▶ [Task item]
Count every line in the entries that follow where the word "link" appears, then state only the total.
*** Supplied material ***
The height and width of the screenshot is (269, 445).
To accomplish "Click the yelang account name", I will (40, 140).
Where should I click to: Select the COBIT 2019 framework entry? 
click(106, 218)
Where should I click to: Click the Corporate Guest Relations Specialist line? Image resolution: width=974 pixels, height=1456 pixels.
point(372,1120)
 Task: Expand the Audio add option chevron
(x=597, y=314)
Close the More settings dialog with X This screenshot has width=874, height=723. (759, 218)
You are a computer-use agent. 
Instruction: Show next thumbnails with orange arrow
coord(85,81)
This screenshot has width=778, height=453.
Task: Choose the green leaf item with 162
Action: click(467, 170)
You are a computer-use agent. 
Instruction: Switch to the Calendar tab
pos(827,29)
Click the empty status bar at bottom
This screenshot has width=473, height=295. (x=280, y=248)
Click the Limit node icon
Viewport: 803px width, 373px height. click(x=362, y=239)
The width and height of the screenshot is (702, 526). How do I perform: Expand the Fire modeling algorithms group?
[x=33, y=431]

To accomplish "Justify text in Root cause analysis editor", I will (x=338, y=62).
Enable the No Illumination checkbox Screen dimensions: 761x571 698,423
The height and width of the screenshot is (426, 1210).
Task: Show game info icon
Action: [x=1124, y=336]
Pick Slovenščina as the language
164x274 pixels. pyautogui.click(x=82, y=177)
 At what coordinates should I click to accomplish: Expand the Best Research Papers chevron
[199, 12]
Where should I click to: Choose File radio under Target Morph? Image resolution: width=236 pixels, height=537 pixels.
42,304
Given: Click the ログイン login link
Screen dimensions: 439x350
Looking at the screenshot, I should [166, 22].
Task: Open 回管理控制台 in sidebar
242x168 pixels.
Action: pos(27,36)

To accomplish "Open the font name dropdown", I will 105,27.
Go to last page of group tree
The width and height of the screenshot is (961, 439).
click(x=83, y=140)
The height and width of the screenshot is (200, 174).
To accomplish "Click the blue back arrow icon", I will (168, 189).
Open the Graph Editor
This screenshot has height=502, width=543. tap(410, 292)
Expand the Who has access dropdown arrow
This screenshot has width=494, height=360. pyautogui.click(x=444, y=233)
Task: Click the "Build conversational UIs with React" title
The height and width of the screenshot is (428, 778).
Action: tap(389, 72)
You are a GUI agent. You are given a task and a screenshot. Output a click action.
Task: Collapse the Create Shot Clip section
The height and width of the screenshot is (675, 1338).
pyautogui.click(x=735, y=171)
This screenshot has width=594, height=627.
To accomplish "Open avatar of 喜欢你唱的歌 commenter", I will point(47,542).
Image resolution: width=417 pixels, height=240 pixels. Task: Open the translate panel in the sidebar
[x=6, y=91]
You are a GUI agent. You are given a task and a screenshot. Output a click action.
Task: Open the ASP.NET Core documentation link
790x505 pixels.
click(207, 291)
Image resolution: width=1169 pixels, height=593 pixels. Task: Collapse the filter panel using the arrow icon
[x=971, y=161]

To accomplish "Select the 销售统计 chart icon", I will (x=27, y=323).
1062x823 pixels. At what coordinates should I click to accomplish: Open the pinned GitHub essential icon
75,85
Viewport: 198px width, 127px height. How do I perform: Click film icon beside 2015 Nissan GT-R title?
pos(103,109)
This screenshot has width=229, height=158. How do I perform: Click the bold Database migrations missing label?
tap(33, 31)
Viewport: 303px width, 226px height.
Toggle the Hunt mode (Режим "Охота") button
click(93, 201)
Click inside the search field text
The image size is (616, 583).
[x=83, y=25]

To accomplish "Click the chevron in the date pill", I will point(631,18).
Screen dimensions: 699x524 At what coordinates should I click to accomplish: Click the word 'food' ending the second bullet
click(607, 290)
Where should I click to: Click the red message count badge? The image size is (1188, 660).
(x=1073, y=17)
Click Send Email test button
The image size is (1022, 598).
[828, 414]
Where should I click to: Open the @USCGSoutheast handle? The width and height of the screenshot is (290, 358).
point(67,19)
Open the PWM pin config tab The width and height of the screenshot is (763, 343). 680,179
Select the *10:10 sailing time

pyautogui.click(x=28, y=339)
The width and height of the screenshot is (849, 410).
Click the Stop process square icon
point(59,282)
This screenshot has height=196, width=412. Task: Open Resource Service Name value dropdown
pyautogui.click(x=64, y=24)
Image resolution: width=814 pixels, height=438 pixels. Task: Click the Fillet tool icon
*** End of Supplied material ***
▶ [Answer for the task]
2